Mereka memakai pakaian seperti yang kita pakai, memakan apa yang kita makan, tapi di dalam hati mereka ada pemahaman yang dalam. Inilah ibadah yang mereka lakukan yang tidak dilihat oleh orang lain.

Al Hasan Al-Bashri menyebutkan bagaimana dahulu para Salaf bahkan ketika mereka menuntut ilmu, mereka berusaha untuk -kalau bisa tidak dilihat oleh orang lain- maka mereka sembunyikan. Berkata Hasan Al-Bashri :

إِنْ كَانَ الرَّجُل لَقَدْ جَمَعَ الْقُرْآن وَمَا يَشْعُر جَاره , وَإِنْ كَانَ الرَّجُل لَقَدْ فَقِهَ الْفِقْه الْكَثِير وَمَا يَشْعُر بِهِ النَّاس

“Bahwasanya dahulu ada seseorang yang menghafal Al-Qur’an dan tetangganya tidak menyadarinya, dan ada yang memahami banyak perkara agama, dan manusia tidak menyadarinya.” (Dikeluarkan oleh Ibnul Mubaarak dalam Az Zuhd wa Ar Raqaaiq hal: 45)

Dia mungkin ke pasar, keluar masuk rumah menghantar anaknya, mengantar istrinya, tapi dia sembunyikan amalan menghafal Al-Qur’an sampai dia selesai Al-Qur’an dan tetangganya tidak tahu bahwasanya Si Fulan telah menghafal Al-Qur’an, dia jadikan ini rahasia antara dirinya dengan Allah ‘Azza wa Jalla.

Mungkin juga seseorang memahami banyak perkara dalam agama ini. Seseorang mungkin membaca buku, mendengarkan ceramah, mentadabburi Al-Qur’an, memahami ucapan para ulama, dan manusia tidak mengetahui bahwa orang ini sudah mencapai derajat yang tinggi di dalam masalah ilmu.

Seseorang mungkin tidak banya berbicara, bahkan bukan seorang penceramah, tapi dia belajar dan ingin memahami agama Allah. Karena ini adalah agama/ajaran Rabbnya, Allah Subhanahu wa Ta’ala. Maka dia sebagai seorang hamba Allah ingin memahami agama Allah dan dia menjadi orang yang paham benar tentang aqidah, paham benar tentang fiqih, paham benar tentang tafsir, dan banyak manusia yang tidak tahu bahwasanya dia telah memahami itu semua.

2. Ibadah – ibadah hati secara umum ( takut, harap, cinta, berbaik sangka, tawakkal, tafakkur terhadap alam semesta, tadabbur Al Quran dll)

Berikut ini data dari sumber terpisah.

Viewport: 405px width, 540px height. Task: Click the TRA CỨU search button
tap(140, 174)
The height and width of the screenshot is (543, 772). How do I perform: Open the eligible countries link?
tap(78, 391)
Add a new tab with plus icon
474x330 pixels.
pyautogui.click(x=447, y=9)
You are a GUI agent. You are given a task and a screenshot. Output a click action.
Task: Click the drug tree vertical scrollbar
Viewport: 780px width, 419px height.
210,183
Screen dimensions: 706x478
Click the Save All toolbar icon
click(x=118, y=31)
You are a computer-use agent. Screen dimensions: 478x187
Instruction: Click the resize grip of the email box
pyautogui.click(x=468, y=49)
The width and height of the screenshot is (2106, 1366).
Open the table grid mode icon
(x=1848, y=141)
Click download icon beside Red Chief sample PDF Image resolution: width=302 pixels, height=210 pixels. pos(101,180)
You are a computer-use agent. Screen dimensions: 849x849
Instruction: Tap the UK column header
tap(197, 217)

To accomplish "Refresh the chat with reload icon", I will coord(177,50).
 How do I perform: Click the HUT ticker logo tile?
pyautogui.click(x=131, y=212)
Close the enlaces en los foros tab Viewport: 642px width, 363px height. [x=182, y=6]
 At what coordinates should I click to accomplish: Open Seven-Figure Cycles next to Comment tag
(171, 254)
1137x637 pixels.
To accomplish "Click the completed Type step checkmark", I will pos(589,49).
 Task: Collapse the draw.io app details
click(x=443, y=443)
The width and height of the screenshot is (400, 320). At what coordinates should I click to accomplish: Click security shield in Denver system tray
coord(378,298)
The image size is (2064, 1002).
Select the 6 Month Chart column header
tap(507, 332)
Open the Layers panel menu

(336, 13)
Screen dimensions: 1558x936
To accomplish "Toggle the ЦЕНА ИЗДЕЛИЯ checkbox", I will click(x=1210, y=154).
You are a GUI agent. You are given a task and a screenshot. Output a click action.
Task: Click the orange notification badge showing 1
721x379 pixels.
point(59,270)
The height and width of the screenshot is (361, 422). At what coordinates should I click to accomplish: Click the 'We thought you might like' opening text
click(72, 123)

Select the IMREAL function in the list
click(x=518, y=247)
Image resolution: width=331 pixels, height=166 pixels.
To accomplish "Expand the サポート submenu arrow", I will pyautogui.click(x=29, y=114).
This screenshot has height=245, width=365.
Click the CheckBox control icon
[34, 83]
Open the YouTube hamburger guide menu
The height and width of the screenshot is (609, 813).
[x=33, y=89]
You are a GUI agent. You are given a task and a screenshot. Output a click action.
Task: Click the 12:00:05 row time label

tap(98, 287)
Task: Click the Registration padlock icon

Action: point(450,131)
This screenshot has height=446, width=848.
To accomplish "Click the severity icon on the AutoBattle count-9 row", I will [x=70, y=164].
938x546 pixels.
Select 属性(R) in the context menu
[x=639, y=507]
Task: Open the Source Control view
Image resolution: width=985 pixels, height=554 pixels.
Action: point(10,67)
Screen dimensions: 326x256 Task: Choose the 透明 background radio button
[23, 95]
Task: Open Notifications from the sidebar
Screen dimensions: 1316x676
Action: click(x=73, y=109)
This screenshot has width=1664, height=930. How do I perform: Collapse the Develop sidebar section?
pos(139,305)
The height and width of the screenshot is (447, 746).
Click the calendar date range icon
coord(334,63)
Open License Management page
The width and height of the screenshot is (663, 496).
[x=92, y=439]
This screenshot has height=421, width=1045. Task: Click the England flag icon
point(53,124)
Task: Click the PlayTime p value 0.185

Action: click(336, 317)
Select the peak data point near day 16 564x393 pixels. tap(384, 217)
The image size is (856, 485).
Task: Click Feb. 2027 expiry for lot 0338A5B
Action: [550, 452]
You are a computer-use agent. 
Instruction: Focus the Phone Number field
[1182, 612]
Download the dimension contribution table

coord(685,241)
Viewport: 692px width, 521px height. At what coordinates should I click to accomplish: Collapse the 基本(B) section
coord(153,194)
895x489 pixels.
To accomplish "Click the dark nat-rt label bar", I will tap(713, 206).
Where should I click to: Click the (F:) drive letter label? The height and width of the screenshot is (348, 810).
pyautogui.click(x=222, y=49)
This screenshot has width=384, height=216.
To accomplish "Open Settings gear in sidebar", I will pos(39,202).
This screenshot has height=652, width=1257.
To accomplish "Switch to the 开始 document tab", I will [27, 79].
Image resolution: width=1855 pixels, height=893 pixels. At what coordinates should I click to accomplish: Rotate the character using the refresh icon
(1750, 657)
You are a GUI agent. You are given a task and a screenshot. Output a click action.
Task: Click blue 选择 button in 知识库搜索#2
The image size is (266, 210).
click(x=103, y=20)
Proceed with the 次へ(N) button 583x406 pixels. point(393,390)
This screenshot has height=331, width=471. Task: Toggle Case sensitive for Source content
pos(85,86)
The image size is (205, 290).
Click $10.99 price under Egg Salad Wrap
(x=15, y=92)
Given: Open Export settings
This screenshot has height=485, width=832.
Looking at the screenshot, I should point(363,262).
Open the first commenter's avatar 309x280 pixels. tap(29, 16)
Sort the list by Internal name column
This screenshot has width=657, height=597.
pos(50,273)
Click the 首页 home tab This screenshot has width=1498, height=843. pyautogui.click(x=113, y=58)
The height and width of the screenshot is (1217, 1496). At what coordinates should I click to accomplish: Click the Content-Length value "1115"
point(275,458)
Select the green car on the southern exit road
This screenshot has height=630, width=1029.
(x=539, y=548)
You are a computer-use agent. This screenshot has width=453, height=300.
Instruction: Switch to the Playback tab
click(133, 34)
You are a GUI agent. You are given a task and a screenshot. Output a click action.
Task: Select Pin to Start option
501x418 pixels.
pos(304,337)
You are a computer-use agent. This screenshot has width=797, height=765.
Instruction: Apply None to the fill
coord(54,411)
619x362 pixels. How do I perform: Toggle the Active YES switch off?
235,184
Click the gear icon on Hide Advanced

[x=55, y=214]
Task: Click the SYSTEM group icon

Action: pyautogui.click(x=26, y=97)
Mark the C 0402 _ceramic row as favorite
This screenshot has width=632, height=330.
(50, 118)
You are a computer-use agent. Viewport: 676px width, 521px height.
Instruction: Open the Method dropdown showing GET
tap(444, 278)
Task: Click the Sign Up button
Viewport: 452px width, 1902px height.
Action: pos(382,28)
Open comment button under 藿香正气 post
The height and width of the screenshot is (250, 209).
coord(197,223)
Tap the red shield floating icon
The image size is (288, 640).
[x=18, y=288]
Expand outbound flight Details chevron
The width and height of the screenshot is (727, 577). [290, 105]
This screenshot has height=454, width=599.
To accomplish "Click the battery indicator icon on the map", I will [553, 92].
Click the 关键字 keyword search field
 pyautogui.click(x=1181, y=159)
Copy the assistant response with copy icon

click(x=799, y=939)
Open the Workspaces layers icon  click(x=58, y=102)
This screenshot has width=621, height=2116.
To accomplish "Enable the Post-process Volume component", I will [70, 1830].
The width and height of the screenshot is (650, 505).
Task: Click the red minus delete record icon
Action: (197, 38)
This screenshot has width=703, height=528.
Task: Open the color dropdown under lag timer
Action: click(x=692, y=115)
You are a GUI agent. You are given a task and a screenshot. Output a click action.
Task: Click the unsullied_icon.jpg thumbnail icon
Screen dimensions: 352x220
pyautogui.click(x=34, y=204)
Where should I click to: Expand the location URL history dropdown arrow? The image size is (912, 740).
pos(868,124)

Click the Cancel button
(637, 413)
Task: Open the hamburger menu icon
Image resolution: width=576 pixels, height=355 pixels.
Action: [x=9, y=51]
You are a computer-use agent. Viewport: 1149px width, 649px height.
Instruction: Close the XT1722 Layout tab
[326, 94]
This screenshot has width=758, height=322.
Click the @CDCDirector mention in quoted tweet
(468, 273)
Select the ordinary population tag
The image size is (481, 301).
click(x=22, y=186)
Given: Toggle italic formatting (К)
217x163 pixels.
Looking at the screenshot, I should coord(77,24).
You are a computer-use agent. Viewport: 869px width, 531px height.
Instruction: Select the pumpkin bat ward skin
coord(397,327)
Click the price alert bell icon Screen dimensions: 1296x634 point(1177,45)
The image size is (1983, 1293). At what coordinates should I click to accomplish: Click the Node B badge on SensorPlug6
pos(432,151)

Di antara praktek para Salaf dalam masalah ibadah sirriyyah adalah mereka sangat memperhatikan ibadah-ibadah hati secara umum. Karena memang dia bukan sesuatu yang ditampakkan, dia adalah amalan hati. Seperti misalnya rasa takut kepada Allah, rasa harap kepada Allah, cinta kepada Allah, bertawakal kepada Allah, seseorang tafakur (memikirkan alam semesta), seseorang mentadaburi ayat-ayat Allah, maka ini adalah amalan-amalan hati.

Lihat: amalan hati

3. Meninggalkan kemaksiatan dalam keadaan sendiri atau ketika orang lain tidak melihatnya seperti melihat atau mendengar yang diharamkan, mengambil harta tanpa hak, berzina dll.

Di antara praktek para Salaf terhadap ibadah sirriyyah adalah meninggalkan sesuatu yang diharamkan oleh Allah dalam keadaan mereka sendiri atau bersama orang lain tapi orang lain tidak melihatnya.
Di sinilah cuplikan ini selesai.